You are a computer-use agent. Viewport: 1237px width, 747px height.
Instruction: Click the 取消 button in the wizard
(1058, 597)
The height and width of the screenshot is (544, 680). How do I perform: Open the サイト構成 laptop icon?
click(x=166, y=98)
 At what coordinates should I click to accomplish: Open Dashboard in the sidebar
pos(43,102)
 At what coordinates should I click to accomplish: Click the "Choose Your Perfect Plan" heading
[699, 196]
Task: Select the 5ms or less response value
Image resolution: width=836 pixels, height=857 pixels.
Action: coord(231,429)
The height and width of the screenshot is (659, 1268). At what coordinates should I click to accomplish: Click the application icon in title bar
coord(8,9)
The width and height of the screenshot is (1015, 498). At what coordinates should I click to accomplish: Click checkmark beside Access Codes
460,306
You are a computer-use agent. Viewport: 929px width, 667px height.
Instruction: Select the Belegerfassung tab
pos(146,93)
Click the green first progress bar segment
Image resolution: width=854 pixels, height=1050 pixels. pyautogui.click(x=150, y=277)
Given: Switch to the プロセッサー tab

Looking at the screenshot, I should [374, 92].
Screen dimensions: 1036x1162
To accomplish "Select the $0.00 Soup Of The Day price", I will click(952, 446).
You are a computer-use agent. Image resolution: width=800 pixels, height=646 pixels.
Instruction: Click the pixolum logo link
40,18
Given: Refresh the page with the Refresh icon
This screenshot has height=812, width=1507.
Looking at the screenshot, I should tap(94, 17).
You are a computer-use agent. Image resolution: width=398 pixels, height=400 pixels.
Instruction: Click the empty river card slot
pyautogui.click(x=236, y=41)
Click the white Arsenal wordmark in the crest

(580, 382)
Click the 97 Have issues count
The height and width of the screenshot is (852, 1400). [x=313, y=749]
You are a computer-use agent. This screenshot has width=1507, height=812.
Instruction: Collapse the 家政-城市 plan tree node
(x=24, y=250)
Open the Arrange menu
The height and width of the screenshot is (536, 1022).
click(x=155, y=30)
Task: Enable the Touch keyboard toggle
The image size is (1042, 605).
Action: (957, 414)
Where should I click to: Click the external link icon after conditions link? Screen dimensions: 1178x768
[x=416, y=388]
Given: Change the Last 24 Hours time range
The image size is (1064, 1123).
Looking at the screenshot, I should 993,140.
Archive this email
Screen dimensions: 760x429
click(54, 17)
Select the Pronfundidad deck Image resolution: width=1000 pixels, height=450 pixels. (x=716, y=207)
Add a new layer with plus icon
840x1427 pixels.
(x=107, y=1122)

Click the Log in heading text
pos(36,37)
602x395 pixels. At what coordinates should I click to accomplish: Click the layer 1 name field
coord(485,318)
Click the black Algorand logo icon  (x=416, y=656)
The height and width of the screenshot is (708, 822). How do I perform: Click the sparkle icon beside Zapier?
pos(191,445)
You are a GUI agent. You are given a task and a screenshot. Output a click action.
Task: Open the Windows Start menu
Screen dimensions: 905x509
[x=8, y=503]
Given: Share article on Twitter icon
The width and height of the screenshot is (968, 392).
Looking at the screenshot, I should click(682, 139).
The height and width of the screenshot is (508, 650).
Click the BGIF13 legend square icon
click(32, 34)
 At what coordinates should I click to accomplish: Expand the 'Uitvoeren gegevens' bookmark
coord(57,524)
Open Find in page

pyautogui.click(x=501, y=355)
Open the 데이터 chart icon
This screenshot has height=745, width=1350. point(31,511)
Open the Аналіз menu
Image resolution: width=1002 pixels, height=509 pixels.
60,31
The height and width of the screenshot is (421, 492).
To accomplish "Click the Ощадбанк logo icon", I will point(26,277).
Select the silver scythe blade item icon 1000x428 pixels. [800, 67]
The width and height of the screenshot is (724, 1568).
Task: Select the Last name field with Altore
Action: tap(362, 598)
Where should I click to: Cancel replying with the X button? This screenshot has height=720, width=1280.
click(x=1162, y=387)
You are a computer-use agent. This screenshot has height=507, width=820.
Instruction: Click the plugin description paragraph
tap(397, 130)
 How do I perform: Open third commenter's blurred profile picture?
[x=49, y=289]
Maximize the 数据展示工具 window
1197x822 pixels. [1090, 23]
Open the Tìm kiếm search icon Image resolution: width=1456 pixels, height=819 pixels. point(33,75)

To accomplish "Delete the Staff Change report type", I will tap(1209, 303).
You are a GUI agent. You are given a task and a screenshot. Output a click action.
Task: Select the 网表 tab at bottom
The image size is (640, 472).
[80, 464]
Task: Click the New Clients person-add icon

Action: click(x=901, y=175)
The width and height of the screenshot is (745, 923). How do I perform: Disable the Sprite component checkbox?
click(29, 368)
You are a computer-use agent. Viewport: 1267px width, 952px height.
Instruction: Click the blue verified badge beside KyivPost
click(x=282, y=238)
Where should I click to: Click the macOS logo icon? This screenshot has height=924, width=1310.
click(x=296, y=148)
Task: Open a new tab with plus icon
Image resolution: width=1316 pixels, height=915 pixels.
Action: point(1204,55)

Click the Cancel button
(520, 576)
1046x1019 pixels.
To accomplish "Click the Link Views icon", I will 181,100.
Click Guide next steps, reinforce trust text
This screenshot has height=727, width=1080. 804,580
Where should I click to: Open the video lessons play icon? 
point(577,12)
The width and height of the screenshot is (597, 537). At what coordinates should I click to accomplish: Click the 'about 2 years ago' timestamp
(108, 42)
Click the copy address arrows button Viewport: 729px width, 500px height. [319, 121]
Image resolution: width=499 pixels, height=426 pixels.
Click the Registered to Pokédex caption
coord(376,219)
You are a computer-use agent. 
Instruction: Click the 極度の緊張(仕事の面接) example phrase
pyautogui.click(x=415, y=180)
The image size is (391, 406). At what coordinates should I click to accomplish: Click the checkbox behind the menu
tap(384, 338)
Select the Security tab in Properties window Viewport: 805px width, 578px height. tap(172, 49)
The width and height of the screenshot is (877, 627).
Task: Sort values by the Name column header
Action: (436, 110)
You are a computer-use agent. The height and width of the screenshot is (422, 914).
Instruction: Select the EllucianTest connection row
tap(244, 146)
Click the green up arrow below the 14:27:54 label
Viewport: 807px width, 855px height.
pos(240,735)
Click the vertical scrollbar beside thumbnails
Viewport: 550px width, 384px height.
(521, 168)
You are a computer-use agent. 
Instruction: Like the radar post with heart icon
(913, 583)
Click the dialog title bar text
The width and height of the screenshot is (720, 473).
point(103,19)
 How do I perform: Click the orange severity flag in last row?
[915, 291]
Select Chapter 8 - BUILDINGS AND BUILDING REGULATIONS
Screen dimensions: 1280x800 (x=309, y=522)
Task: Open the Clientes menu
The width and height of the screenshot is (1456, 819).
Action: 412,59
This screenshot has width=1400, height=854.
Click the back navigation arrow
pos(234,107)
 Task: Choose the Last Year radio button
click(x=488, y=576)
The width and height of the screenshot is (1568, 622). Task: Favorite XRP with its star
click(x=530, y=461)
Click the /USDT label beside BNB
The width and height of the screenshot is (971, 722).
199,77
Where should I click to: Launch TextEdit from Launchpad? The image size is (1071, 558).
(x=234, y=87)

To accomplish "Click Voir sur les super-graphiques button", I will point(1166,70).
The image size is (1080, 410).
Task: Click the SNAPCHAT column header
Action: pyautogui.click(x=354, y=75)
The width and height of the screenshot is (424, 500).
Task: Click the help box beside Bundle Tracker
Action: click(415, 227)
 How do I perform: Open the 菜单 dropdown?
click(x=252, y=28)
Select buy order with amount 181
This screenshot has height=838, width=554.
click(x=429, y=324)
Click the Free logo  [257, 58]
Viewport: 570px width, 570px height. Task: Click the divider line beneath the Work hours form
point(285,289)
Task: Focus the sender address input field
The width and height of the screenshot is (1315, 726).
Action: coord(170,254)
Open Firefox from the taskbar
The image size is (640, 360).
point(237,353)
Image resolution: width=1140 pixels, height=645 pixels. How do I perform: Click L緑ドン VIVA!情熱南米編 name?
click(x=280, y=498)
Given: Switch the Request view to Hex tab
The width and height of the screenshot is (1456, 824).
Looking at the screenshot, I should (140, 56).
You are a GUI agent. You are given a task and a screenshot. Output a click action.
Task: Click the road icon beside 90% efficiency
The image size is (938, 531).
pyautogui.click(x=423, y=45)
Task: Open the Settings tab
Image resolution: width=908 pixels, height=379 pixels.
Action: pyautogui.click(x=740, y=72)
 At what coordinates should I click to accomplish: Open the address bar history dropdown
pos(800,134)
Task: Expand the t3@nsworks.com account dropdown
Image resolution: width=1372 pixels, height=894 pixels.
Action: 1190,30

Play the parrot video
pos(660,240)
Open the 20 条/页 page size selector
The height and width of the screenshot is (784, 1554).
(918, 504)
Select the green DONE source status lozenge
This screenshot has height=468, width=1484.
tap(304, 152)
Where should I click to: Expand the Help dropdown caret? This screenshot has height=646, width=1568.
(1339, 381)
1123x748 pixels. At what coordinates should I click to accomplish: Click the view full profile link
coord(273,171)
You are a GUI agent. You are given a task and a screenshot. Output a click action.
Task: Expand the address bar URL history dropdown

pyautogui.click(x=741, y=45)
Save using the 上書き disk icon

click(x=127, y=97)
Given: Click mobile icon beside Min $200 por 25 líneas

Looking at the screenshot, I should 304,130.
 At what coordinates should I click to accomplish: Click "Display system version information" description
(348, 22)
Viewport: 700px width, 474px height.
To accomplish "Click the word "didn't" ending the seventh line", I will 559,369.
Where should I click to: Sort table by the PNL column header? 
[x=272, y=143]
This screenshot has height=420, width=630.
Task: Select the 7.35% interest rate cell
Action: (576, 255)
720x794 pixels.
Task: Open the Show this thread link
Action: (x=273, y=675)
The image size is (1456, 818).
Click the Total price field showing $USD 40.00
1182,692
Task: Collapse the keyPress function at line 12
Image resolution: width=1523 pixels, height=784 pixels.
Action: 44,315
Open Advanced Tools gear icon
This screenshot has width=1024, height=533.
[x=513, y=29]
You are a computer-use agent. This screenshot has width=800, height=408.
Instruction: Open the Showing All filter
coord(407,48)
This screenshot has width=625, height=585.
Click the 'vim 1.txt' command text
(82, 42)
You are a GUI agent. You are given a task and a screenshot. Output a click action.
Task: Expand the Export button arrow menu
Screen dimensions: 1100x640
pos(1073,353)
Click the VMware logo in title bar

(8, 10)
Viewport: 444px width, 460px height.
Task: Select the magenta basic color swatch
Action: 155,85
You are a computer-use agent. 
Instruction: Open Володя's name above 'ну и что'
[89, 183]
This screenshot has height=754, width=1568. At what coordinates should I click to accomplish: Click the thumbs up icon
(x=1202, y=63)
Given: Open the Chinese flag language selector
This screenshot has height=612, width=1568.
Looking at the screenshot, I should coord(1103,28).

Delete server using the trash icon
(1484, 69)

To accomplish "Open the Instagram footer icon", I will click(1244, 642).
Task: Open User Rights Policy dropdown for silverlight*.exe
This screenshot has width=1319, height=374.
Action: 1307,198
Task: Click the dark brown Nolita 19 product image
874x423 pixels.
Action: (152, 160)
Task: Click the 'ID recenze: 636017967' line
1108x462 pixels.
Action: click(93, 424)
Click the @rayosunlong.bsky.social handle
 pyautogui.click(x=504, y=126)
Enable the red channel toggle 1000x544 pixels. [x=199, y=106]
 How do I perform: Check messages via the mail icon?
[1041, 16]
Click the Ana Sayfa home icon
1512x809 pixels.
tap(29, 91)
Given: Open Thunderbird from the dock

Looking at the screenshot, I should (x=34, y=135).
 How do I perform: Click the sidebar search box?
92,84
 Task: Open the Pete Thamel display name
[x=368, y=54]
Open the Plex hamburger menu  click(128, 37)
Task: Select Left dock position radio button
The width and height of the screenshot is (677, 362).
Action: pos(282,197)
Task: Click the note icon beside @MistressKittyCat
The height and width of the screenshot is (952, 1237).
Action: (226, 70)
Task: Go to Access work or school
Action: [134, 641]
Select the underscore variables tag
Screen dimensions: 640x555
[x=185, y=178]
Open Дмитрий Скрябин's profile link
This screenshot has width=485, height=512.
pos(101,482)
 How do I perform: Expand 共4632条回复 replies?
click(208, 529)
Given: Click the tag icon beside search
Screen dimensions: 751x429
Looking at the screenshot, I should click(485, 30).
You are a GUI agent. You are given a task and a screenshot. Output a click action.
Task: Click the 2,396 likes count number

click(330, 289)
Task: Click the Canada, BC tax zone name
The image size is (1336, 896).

_What to produce_:
Lines from the first one above through the line containing "Task: Select the 5ms or less response value" are to be retyped exactly, both included, and nothing more.

_Exercise solution_:
You are a computer-use agent. Viewport: 1237px width, 747px height.
Instruction: Click the 取消 button in the wizard
(1058, 597)
The height and width of the screenshot is (544, 680). How do I perform: Open the サイト構成 laptop icon?
click(x=166, y=98)
 At what coordinates should I click to accomplish: Open Dashboard in the sidebar
pos(43,102)
 At what coordinates should I click to accomplish: Click the "Choose Your Perfect Plan" heading
[699, 196]
Task: Select the 5ms or less response value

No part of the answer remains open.